#### GIVEN RECORDS

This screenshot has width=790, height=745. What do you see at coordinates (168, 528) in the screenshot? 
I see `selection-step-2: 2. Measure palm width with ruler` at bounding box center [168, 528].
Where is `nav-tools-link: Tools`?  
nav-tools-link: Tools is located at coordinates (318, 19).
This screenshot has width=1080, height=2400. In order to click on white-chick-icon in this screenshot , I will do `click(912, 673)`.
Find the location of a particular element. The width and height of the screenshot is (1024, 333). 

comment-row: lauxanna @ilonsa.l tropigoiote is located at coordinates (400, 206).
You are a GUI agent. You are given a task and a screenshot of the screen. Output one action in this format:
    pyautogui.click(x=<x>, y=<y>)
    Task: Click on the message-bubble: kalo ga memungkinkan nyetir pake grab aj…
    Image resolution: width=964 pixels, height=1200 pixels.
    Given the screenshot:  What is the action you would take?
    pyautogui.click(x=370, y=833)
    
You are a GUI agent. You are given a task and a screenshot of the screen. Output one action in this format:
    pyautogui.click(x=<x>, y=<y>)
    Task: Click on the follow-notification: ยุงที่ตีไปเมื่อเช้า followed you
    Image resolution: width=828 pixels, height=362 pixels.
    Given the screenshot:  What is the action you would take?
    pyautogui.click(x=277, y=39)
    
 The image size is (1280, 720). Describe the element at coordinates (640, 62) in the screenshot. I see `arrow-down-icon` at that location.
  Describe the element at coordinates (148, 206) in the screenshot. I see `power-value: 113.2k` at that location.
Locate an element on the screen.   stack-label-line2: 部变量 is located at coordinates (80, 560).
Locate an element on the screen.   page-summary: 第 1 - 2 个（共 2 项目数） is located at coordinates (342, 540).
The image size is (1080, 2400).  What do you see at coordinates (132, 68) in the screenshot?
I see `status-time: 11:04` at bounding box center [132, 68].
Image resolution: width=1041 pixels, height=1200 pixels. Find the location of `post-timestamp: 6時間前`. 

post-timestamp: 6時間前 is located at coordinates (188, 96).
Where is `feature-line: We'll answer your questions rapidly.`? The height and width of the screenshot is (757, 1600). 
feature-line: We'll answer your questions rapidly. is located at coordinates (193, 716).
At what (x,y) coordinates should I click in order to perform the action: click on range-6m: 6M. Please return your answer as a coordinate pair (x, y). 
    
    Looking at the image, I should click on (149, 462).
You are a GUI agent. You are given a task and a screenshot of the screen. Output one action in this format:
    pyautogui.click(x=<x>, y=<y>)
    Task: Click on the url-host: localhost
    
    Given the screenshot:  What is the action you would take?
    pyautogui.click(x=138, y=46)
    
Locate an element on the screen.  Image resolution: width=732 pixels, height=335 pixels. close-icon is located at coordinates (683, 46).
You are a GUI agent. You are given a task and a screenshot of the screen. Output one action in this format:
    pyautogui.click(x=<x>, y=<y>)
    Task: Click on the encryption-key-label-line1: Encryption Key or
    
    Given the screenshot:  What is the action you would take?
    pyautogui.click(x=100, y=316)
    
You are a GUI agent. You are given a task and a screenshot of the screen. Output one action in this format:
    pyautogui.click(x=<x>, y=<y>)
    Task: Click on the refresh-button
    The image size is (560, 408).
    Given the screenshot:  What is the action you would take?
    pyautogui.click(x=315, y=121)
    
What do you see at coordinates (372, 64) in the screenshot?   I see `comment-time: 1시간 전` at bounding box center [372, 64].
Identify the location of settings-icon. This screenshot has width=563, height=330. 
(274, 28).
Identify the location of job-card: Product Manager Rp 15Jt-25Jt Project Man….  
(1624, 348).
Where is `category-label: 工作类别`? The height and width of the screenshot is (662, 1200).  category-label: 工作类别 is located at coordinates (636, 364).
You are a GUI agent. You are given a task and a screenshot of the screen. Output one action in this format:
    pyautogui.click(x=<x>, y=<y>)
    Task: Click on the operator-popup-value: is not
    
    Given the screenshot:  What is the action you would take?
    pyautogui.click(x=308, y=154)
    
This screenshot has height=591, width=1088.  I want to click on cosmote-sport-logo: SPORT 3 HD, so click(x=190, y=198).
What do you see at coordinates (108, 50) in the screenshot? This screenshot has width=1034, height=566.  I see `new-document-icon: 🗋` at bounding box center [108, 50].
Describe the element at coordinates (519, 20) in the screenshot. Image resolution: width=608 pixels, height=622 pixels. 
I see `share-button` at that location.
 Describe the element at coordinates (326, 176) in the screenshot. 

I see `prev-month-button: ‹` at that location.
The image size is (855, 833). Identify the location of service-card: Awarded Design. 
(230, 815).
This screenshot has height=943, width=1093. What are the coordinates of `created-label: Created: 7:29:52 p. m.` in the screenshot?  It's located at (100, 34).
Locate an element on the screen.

########

WHAT IS REQUIRED
Copy out again the lines of the records from the line with "coordinates (342, 540)." up to and including the line with "center [132, 68].".

EXPECTED ANSWER
Locate an element on the screen.   page-summary: 第 1 - 2 个（共 2 项目数） is located at coordinates (342, 540).
The image size is (1080, 2400).  What do you see at coordinates (132, 68) in the screenshot?
I see `status-time: 11:04` at bounding box center [132, 68].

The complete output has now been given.